Question

Expand and simplify the expression.
$$4\left(3\ +\ 2f \right)+2\left(5-3f \right)$$

Answer

**step1** Understanding the problem

The problem asks us to expand and simplify a given mathematical expression. The expression is $$4\left(3\ +\ 2f \right)+2\left(5-3f \right)$$. To expand means to remove the parentheses by applying the distributive property. To simplify means to combine like terms after expansion.

**step2** Expanding the first part of the expression

We will first expand the term $$4\left(3\ +\ 2f \right)$$. This involves multiplying the number 4 by each term inside the parenthesis.
$$4 \times 3 = 12$$
$$4 \times 2f = 8f$$
So, the first part of the expression expands to $$12 + 8f$$.

**step3** Expanding the second part of the expression

Next, we will expand the term $$2\left(5-3f \right)$$. This involves multiplying the number 2 by each term inside the parenthesis.
$$2 \times 5 = 10$$
$$2 \times (-3f) = -6f$$
So, the second part of the expression expands to $$10 - 6f$$.

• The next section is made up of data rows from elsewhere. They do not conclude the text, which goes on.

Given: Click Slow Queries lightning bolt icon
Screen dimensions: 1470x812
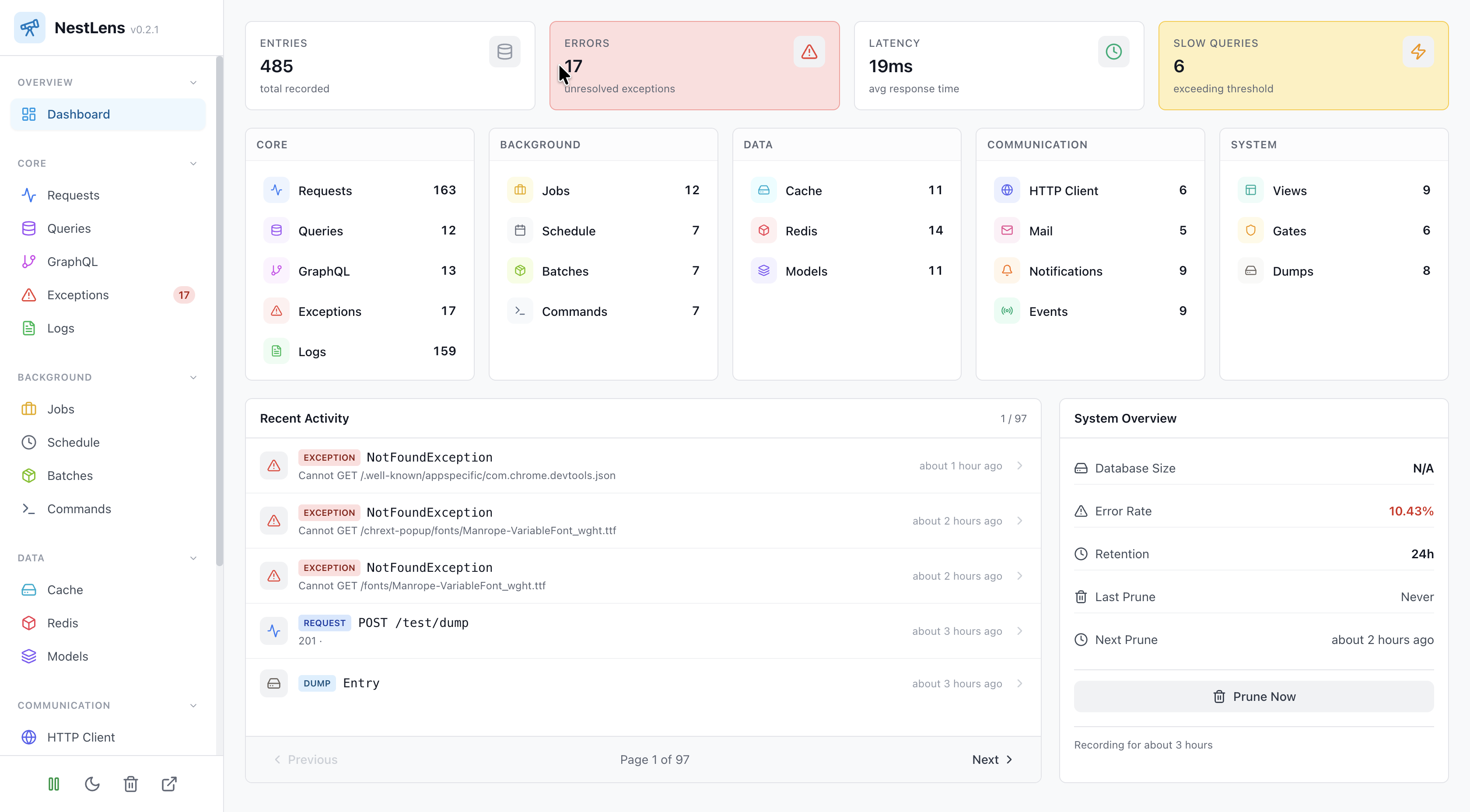Looking at the screenshot, I should [x=1418, y=52].
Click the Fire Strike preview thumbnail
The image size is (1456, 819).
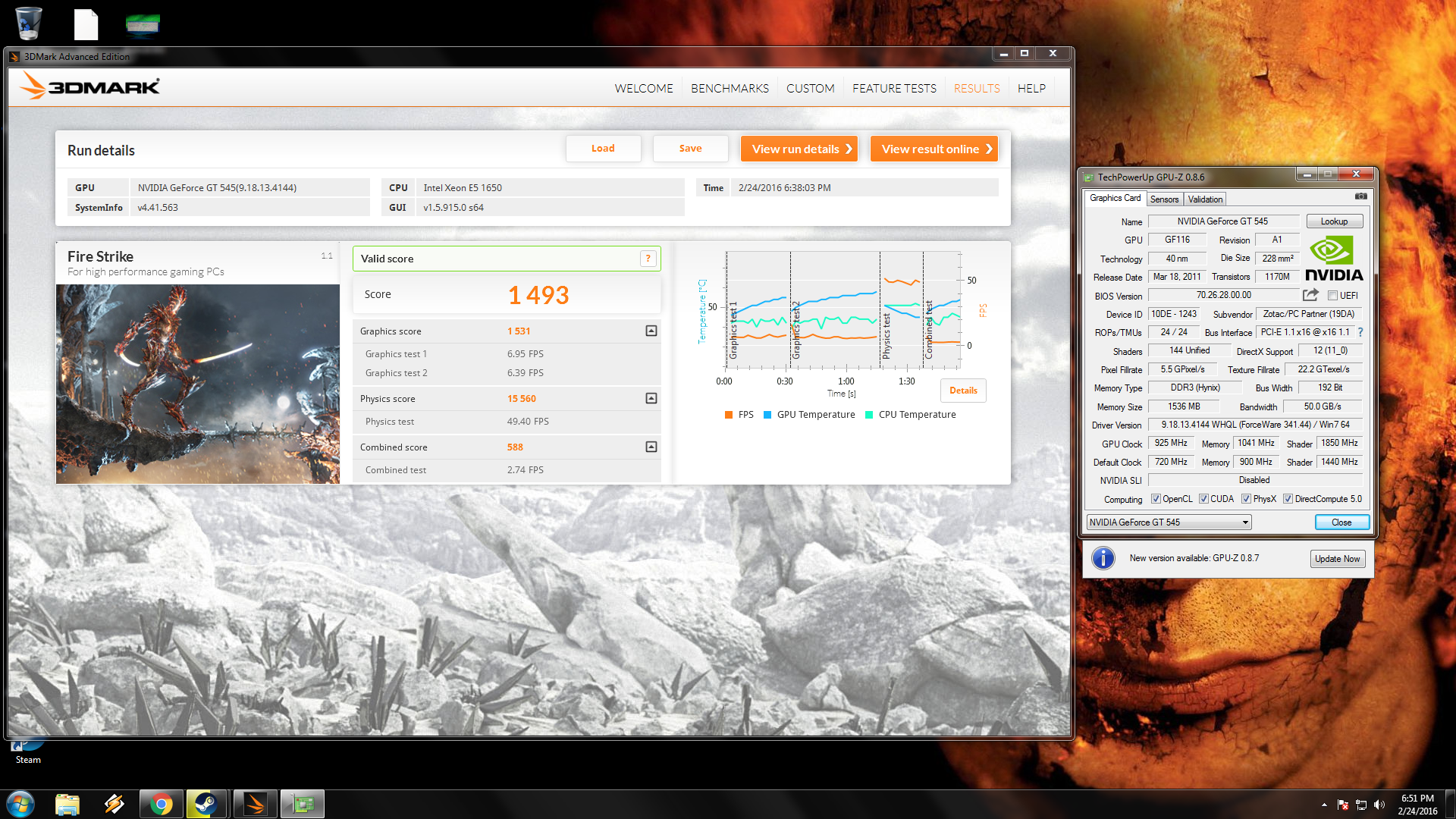(197, 384)
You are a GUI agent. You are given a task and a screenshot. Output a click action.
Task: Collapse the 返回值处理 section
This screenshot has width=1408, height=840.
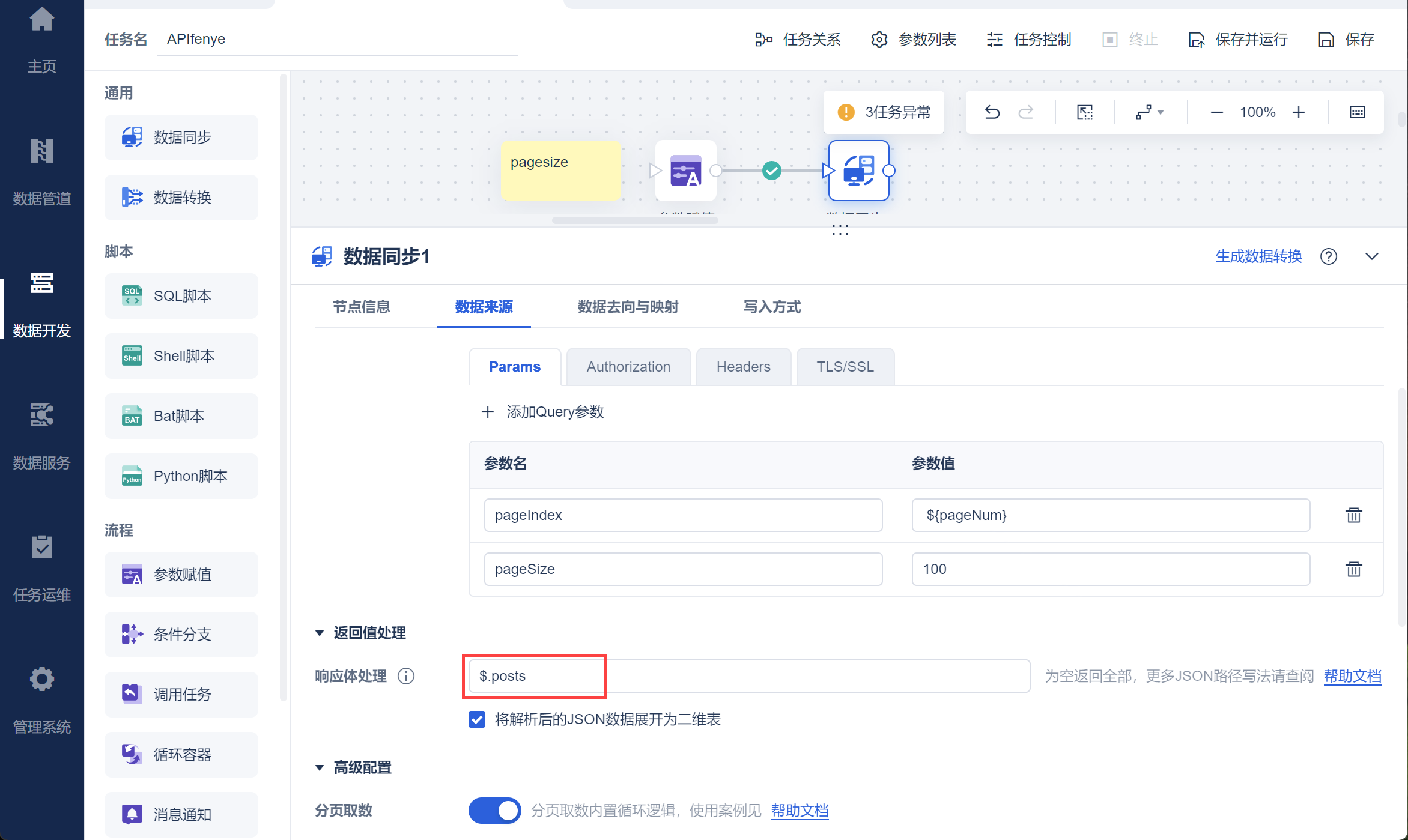pos(320,633)
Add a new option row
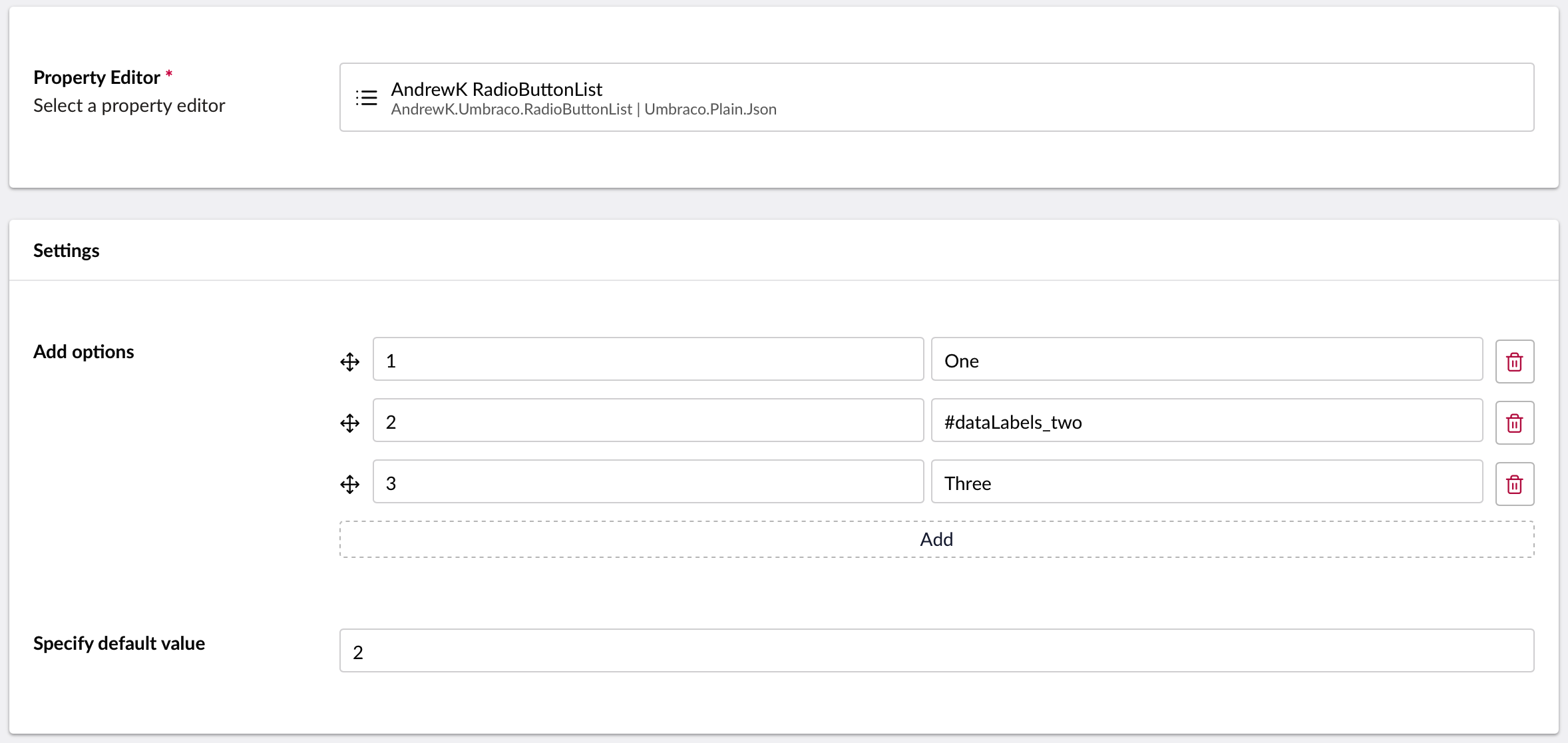Screen dimensions: 1568x743 pos(936,539)
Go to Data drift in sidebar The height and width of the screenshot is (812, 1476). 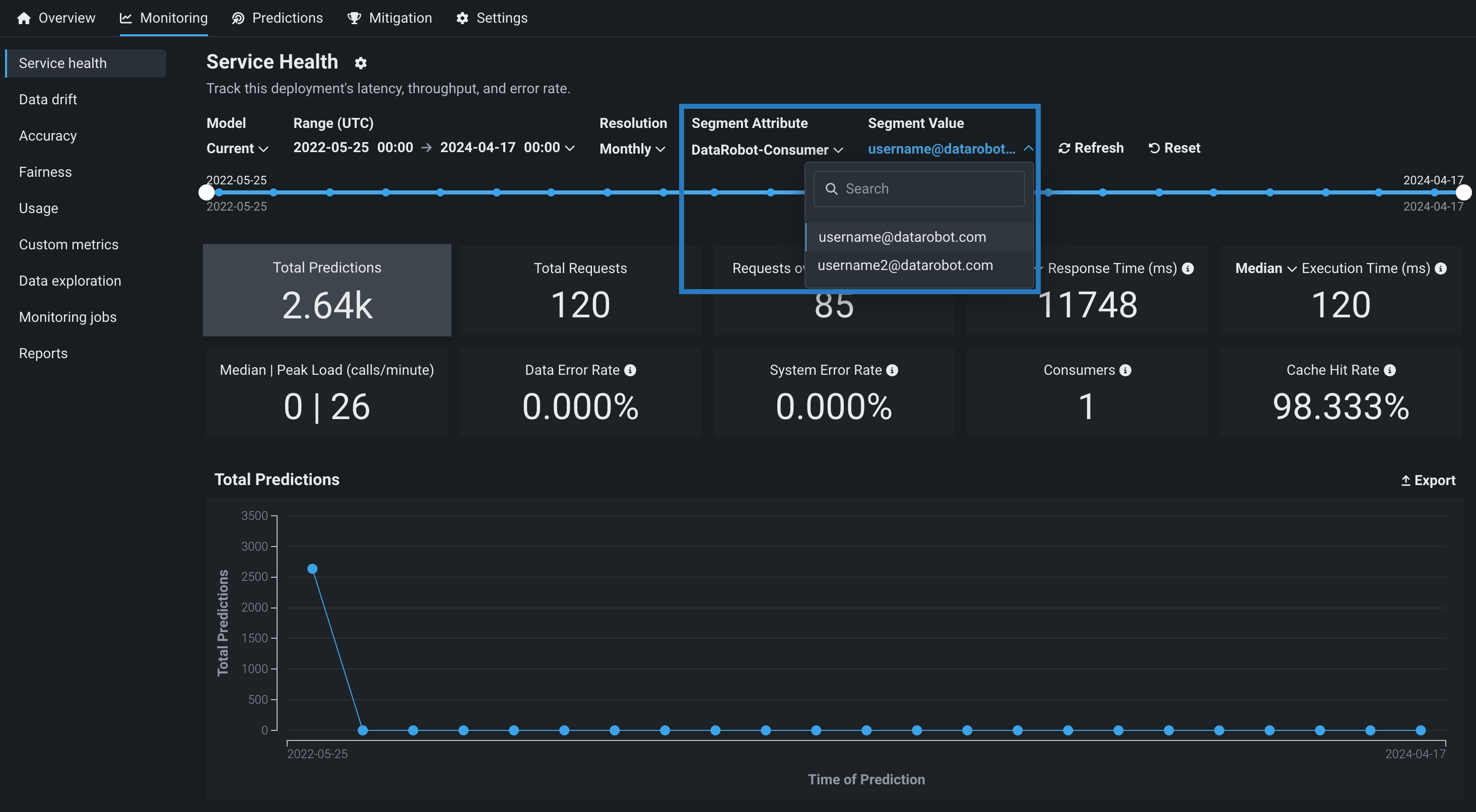pos(48,100)
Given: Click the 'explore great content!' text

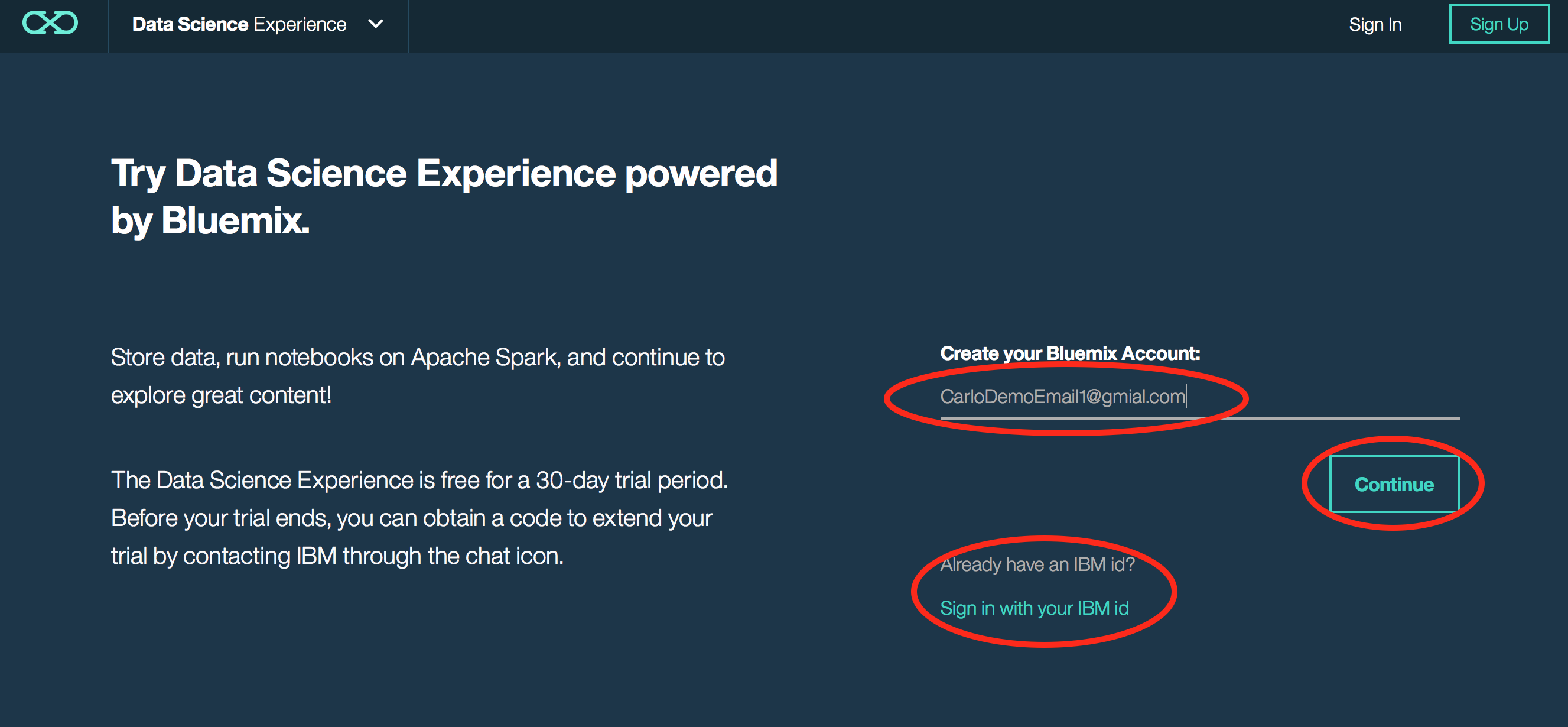Looking at the screenshot, I should [x=221, y=396].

**step4** Combining the expanded parts

Now we combine the expanded first part and the expanded second part:
$$(12 + 8f) + (10 - 6f)$$
We remove the parentheses:
$$12 + 8f + 10 - 6f$$

**step5** Grouping like terms

To simplify, we group the terms that are alike. We have constant numbers and terms with the variable 'f'.
The constant numbers are $$12$$ and $$10$$.
The terms with 'f' are $$+8f$$ and $$-6f$$.
Grouping them gives:
$$(12 + 10) + (8f - 6f)$$

**step6** Simplifying by performing operations on like terms

Now, we perform the addition and subtraction for the grouped terms:
For the constant numbers: $$12 + 10 = 22$$
For the terms with 'f': $$8f - 6f = (8-6)f = 2f$$
Combining these results, the simplified expression is $$22 + 2f$$.
The final simplified expression can also be written as $$2f + 22$$.